*** PAGE
Ze Ketti – samba humaniste

On a parfois opposé la « protest song » brésilienne à la samba. Les deux ont connu un grand succès lors de l’instauration de la dictature en 1964. Un versant jeune et contestataire et de l’autre une musique tournée vers la tradition et la « brasilianité », bref conservatrice voire nationaliste.

Le parcours de Zé Ketti (parfois orthographié Zé Keti) tord cette opposition. C’est un effet un sambista de Rio de Janeiro respecté, qui a comme beaucoup à l’époque, alterné emplois alimentaires (étant même un moment militaire) et musique. Il a fait ses classes au sein de l’école de Portela et connu le succès vers la fin des années 50 avec  le morceau  » A voz do morro » (la voix des collines [où sont situées les favelas]). C’est d’ailleurs le nom qu’il donne au groupe A Voz do Morro, qu’il forme aux côtés de Paulinho da Viola et d’Elton Medeiros.

Mais Zé Ketti est aussi à l’origine de Show Opinião, un spectacle joué quelques mois après le coup d’Etat brésilien. Aux côtés de Jõao do Vale et Nara Leão (la muse de la bossa nova, genre qui était d’ailleurs aussi taxée d’apolitisme), bientôt remplacée par Maria Bethânia, ils alternent chansons engagées et lecture de textes sur des thèmes sociaux. Les paroles de la chanson titre sont assez claires  :“Podem me bater/Podem me prender/Podem ate deixar-me sem comer/Que eu nao mudo de opinião... (ils peuvent me battre, ils peuvent même me laisser sans manger/ je ne changerai pas d’opinion).
******
*** DONNÉES FOURNIES
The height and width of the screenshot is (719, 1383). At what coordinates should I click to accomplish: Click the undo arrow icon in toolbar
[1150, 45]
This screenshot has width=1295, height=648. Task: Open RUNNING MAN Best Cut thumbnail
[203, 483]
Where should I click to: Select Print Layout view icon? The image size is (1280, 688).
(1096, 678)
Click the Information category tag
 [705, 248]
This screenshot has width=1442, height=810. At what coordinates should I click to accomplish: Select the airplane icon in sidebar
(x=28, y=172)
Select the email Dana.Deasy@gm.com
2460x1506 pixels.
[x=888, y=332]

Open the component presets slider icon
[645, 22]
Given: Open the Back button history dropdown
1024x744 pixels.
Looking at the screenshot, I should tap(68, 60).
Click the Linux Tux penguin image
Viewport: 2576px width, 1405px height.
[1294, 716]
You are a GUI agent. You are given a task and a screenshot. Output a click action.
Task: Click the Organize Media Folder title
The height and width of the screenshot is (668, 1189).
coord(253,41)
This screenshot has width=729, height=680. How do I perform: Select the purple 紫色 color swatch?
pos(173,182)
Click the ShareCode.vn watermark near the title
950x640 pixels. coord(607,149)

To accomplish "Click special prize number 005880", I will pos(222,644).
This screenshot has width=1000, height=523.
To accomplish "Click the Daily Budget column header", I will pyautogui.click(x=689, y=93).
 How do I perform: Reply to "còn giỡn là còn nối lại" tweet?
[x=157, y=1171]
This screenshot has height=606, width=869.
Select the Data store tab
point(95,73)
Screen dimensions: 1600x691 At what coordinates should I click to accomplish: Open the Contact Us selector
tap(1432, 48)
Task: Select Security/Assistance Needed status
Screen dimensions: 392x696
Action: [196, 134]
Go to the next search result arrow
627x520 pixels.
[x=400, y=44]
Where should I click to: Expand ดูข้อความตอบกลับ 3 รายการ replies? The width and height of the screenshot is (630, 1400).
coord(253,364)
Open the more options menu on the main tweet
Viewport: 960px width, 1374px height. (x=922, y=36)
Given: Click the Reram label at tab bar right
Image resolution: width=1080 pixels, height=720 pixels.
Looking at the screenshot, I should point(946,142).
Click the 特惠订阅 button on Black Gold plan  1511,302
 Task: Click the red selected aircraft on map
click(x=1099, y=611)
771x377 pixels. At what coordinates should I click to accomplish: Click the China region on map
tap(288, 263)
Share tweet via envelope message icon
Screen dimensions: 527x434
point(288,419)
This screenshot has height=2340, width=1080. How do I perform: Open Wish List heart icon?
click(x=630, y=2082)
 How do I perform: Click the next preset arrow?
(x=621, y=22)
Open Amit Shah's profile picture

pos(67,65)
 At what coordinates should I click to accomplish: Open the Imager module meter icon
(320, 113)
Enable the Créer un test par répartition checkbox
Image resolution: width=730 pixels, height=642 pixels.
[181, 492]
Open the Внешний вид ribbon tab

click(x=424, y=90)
******
EXERCICES ÉCRITS -
1. Pouvez-vous recopier le passage de la page sur Zé Ketti qui va de « Ze Ketti – samba » à « et d’Elton Medeiros. » ?
2. Ces affirmations concordent-elles avec la page sur Zé Ketti ? Répondez par oui ou non à chacune et citez les mots décisifs de la page.
(a) Zé Ketti a fait ses classes au sein de l'école de Portela.
(b) Le groupe A Voz do Morro réunissait Zé Ketti, Paulinho da Viola et Nara Leão.
(c) Show Opinião a été joué quelques mois avant le coup d'État brésilien.

RÉPONSES SUCCESSIVES -
1.
Ze Ketti – samba humaniste

On a parfois opposé la « protest song » brésilienne à la samba. Les deux ont connu un grand succès lors de l’instauration de la dictature en 1964. Un versant jeune et contestataire et de l’autre une musique tournée vers la tradition et la « brasilianité », bref conservatrice voire nationaliste.

Le parcours de Zé Ketti (parfois orthographié Zé Keti) tord cette opposition. C’est un effet un sambista de Rio de Janeiro respecté, qui a comme beaucoup à l’époque, alterné emplois alimentaires (étant même un moment militaire) et musique. Il a fait ses classes au sein de l’école de Portela et connu le succès vers la fin des années 50 avec  le morceau  » A voz do morro » (la voix des collines [où sont situées les favelas]). C’est d’ailleurs le nom qu’il donne au groupe A Voz do Morro, qu’il forme aux côtés de Paulinho da Viola et d’Elton Medeiros.

2.
(a) Oui : « Il a fait ses classes au sein de l’école de Portela ».
(b) Non : « qu’il forme aux côtés de Paulinho da Viola et d’Elton Medeiros ».
(c) Non : « un spectacle joué quelques mois après le coup d’Etat brésilien ».